Shotaro Tani and Alice Hancock of the Financial Times report that Russian gas flows through Ukraine will stop on January 1 as a transit deal expires, impacting Europe’s gas supply, especially in Slovakia. While Russia loses $6.5bn in transit fees, Ukraine also faces economic losses. The EU is confident it can manage with alternative gas routes, though higher LNG costs may result. The halt could further shift Europe away from reliance on Russian gas. They write:
Russian gas flows through Ukraine are set to stop on Wednesday when a transit deal between the two countries expires in the wake of Moscow’s full-scale invasion.
The pipeline was one of the last two routes still carrying Russian gas to Europe nearly three years into the full-scale war. EU countries will lose about 5 per cent of gas imports in the middle of winter.
While traders had long expected flows to stop, the end of the pipeline route through Ukraine will affect Europe’s gas balance at a time when demand for heating is high. Slovakia is the country most affected. […]
The Ukrainian government had telegraphed months in advance that it was unwilling to negotiate an extension to the deal, as it wanted to deprive the Kremlin of its income from gas exports.

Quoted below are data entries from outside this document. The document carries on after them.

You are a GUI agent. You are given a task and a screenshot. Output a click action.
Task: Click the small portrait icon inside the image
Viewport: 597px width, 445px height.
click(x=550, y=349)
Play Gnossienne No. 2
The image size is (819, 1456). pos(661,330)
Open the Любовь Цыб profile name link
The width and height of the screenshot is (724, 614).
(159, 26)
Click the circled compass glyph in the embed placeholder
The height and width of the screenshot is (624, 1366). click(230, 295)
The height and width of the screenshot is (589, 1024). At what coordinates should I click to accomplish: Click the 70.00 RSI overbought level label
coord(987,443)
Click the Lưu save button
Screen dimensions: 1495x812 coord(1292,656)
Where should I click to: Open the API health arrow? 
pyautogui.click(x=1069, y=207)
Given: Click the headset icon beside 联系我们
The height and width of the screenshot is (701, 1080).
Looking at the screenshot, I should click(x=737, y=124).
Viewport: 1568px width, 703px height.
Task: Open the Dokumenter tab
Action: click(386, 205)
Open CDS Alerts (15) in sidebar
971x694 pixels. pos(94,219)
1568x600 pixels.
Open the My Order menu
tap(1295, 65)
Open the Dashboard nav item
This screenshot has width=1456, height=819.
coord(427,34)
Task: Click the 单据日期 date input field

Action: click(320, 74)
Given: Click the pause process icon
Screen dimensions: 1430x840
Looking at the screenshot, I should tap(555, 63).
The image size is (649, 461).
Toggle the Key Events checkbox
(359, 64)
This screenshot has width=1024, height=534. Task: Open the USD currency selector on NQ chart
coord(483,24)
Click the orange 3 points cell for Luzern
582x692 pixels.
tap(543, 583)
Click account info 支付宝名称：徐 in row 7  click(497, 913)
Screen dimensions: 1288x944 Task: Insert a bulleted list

Ending the flows would result in a $6.5bn loss for Russia, unless it could redirect them, according to the Brussels-based think-tank, Bruegel. […]
While European governments may impose restrictions to prevent the continent from once again becoming over-reliant on Russian gas, the trader said, “you would expect to see some Russian gas back in Europe, because fundamentally, geography has not changed”.